Las palabras, señor conde, son llaves que nos permiten entrar en los portales del alma. Todas tienen su secreto, consiste en adecuarse al mecanismo de uno o más pestillos, hábilmente combinados con el deseo humano de librarse de la prisión o clausura al cerrojo por la que fueron moldadas.
¡Que bello poema el de las pelotas en lengua maya! Esa materia blanda como la estructura de un pájaro, terciopelado suave, redonda y sensible al manoseo de soldados en sus arcabuces de fuego, o en el tiro que busca colarse por la meta adversaria en un juego de bolas. No es suficiente sentir el soplo melodioso del sonido de una palabra, indispensable es que la sintamos y los poros de la piel la absorban, haciendo estremecer todo nuestro esqueleto.
Mi madre guarda en las redes de su vientre un balón. En este juego no cuentan los goles sino el tiempo prolongado que tiembla en su piel. De sus senos escurre la luna, …, Ella cuenta con nueve amonestaciones. Es momento que estalla la lluvia preciosa de sus entrañas y expulsa el balón hacia el ombligo de la cancha morena.

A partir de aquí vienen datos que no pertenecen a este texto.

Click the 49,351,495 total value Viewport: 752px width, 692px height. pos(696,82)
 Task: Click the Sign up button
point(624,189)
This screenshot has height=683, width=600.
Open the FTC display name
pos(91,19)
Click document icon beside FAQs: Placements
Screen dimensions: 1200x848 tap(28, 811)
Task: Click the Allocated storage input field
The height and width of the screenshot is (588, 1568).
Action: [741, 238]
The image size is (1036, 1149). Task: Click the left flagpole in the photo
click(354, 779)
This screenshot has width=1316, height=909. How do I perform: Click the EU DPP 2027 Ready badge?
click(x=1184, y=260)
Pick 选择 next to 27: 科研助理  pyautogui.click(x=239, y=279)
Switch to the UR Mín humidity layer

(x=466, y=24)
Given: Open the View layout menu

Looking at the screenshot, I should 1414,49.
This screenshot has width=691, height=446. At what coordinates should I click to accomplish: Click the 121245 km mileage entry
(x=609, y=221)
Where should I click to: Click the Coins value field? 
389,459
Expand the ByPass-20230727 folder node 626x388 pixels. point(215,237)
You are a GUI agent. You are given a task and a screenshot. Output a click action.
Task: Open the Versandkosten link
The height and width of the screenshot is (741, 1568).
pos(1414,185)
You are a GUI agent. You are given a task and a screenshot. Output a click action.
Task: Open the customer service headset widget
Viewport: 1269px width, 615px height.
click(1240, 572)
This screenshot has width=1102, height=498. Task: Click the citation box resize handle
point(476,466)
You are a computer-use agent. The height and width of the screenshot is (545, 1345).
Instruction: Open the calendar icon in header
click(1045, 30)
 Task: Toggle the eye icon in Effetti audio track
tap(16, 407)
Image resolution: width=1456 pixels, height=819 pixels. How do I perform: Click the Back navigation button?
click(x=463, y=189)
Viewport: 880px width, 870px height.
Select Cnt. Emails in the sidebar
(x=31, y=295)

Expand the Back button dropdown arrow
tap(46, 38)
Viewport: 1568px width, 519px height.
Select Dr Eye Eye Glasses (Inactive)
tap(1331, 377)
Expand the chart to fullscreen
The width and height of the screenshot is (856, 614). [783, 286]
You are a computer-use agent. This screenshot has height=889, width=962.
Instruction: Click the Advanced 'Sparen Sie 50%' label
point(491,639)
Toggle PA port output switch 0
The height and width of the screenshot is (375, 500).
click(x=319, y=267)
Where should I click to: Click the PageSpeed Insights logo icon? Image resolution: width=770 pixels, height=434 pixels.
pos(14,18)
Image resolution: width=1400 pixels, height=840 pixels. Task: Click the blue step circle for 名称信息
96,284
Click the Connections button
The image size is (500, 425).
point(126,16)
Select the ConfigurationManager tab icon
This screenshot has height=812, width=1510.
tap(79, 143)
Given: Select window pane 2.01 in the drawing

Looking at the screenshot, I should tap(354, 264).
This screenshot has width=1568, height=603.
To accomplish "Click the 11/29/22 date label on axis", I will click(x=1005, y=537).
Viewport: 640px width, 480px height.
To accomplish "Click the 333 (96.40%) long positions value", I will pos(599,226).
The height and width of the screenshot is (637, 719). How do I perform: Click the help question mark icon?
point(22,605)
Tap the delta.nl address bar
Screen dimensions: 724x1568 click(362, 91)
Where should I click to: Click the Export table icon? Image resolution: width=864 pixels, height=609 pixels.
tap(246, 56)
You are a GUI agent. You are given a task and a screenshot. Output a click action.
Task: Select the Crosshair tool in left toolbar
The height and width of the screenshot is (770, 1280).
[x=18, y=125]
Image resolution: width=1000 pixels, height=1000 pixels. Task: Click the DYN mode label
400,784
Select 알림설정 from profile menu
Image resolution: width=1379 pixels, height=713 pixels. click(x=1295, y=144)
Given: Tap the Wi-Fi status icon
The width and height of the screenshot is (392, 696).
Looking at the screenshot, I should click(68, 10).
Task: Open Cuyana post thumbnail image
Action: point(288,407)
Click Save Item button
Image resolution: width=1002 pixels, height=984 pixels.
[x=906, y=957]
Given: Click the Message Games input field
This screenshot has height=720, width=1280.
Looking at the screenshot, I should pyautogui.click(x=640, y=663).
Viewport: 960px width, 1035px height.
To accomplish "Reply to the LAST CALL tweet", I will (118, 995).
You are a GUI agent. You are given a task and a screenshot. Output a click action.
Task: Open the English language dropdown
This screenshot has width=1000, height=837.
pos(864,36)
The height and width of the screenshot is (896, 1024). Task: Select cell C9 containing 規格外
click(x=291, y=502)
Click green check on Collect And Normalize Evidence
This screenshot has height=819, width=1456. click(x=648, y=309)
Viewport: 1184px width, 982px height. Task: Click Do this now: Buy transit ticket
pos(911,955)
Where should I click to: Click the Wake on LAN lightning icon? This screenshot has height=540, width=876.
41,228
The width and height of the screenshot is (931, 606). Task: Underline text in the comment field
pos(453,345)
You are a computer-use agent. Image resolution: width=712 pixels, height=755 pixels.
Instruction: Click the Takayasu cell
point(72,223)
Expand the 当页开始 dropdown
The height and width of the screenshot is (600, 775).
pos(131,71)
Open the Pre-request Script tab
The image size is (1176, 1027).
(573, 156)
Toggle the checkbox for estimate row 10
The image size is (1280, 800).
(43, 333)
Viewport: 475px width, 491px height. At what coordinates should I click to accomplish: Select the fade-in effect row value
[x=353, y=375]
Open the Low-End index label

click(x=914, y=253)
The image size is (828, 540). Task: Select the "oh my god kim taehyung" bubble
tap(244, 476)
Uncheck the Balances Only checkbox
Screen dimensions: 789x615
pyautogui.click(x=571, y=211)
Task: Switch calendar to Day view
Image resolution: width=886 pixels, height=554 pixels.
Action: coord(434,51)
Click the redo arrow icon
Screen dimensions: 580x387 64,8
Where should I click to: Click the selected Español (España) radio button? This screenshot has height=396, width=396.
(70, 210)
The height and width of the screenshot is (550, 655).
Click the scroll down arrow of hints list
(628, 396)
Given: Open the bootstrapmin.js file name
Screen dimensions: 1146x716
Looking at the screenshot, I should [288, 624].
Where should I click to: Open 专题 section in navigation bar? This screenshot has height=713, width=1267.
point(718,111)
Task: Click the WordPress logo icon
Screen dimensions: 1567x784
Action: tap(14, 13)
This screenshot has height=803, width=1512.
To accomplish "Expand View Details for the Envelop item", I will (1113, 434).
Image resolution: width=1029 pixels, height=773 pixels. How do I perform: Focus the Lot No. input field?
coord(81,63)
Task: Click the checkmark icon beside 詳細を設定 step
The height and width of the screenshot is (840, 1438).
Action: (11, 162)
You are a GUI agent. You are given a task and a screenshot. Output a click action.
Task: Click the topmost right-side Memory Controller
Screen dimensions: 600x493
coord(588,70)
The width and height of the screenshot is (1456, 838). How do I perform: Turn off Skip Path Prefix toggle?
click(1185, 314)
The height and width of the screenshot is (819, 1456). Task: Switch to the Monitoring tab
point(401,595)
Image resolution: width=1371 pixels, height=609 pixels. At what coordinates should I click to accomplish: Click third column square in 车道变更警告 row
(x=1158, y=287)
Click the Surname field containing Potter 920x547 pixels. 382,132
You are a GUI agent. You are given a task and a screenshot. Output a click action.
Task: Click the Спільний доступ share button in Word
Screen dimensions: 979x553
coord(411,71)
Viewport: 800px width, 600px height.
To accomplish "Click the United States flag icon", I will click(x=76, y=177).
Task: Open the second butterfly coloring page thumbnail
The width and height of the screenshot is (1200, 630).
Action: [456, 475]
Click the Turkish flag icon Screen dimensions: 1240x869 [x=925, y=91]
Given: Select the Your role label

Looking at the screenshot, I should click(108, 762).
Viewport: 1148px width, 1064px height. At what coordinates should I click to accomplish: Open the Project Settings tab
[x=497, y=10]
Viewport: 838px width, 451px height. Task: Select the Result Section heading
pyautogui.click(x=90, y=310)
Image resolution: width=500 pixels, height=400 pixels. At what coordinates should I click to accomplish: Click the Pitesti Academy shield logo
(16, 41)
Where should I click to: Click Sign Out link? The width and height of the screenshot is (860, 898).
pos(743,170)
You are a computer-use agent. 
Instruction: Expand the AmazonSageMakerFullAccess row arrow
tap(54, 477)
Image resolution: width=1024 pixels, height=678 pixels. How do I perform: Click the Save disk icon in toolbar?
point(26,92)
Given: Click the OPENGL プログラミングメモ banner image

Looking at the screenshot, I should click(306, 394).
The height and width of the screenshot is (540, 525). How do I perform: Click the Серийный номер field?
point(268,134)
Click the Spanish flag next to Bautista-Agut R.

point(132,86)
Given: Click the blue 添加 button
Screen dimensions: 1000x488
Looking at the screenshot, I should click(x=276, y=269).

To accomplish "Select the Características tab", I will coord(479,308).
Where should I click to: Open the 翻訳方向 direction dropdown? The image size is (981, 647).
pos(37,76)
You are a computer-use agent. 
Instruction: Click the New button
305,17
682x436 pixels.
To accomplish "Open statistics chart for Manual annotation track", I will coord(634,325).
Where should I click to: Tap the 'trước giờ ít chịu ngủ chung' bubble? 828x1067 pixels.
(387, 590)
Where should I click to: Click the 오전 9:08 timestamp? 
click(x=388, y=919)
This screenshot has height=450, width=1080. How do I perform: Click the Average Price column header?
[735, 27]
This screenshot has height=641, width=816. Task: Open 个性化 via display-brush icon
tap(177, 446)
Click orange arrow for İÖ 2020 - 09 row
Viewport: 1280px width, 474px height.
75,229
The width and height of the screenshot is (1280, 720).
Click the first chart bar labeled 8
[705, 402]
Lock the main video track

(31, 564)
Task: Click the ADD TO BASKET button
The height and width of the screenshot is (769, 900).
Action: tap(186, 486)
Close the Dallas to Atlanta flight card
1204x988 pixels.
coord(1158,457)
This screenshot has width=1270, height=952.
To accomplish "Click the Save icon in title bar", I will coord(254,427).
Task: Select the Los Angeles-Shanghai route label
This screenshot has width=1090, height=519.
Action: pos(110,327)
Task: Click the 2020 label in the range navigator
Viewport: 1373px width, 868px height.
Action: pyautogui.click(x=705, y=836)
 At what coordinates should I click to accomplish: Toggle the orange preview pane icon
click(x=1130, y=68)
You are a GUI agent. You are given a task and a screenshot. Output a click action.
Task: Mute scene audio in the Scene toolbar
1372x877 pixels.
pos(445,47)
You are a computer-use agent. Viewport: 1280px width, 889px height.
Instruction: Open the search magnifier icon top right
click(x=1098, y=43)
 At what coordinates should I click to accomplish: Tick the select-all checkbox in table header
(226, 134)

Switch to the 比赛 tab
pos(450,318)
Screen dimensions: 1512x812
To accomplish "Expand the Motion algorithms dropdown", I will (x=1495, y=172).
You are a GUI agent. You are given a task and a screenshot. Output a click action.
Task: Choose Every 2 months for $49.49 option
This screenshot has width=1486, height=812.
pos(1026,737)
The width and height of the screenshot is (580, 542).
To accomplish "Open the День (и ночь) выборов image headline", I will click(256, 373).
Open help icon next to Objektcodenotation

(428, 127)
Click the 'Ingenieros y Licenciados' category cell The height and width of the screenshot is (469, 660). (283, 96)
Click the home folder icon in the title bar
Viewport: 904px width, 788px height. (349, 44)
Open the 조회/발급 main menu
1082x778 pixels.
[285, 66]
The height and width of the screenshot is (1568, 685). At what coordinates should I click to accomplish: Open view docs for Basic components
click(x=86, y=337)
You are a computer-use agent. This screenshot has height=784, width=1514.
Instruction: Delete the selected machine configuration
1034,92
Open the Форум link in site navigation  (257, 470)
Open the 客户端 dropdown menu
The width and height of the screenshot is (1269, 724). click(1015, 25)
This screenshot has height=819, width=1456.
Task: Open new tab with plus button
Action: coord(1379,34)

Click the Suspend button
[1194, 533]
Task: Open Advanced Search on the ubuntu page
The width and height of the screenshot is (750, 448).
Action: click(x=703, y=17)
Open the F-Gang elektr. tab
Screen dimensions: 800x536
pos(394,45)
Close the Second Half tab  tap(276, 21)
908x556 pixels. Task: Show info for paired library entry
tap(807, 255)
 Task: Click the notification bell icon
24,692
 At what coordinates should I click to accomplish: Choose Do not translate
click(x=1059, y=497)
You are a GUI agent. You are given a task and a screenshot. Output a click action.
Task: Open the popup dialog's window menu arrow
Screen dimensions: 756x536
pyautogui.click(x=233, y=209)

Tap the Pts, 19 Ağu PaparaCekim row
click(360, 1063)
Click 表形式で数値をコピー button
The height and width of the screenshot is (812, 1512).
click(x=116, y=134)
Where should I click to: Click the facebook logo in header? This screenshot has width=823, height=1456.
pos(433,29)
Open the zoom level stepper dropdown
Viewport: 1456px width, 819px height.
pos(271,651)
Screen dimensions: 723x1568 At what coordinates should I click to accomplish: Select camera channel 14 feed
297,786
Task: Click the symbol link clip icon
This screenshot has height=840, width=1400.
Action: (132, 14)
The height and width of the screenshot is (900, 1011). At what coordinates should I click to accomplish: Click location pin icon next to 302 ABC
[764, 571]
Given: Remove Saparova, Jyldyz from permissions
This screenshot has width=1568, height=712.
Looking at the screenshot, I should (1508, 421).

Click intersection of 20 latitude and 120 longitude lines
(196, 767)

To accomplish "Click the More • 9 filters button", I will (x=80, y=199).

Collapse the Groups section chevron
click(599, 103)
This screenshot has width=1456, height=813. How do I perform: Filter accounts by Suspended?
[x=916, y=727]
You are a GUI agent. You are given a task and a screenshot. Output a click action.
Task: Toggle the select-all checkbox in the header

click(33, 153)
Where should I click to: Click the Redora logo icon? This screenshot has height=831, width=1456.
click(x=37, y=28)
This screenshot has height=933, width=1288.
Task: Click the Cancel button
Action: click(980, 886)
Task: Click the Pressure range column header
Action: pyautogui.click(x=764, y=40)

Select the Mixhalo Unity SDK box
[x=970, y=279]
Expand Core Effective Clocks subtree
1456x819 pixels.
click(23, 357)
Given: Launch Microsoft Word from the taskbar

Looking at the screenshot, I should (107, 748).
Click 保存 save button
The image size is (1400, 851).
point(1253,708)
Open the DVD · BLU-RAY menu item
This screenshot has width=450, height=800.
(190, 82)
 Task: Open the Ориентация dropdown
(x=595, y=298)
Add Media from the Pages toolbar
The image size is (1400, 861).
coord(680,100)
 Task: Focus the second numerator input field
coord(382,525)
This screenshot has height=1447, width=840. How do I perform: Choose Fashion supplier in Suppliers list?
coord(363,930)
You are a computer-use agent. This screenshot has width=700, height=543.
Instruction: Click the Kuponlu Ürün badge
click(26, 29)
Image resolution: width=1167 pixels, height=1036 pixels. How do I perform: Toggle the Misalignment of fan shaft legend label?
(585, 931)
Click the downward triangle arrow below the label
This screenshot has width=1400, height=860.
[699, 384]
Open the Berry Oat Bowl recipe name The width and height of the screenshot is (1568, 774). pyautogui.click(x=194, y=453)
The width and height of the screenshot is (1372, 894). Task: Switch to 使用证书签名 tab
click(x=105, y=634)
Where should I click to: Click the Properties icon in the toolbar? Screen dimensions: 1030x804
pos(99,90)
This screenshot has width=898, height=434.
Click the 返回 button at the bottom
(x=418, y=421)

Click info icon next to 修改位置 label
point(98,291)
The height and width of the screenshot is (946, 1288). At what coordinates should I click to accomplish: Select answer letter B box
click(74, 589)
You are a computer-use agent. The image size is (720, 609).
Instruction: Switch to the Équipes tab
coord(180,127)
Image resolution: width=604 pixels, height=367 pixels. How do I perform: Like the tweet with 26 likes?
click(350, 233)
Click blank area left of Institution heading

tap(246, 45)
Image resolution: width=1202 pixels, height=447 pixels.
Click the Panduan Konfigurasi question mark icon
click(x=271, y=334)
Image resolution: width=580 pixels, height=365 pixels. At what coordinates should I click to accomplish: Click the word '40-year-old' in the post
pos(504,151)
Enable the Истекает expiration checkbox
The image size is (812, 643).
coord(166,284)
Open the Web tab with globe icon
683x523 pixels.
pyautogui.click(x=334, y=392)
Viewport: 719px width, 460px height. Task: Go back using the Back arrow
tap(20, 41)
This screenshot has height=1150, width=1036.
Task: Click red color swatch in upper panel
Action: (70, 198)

Manos diferentes pueden unirse por una composición, al estilo de Bach, tocando miudiño con cualidad personal del compositor Villa Lobos. O esta otra de voces sinxelas para ser cantada al pie de un plato de pulpo a la gallega, regado a vino de buen orujo y excelente origen. Pero también habrá los que prefieren la fonética bien definida de un uirapurú o el cantico madrigal del sabiá, que me recuerda todas las mañanas como la vida es bella y merece ser vivida en todo su esplendor y encanto que ella ofrece. Aprovecho así el enorme tesoro de sentir el canto que me encanta, sea en voz maya, por la lengua española, portuguesa o gallega o por el piar vibrador de un pájaro altanero, lo llamen Uirapurú o lo designen por su majestad, El Sabiá.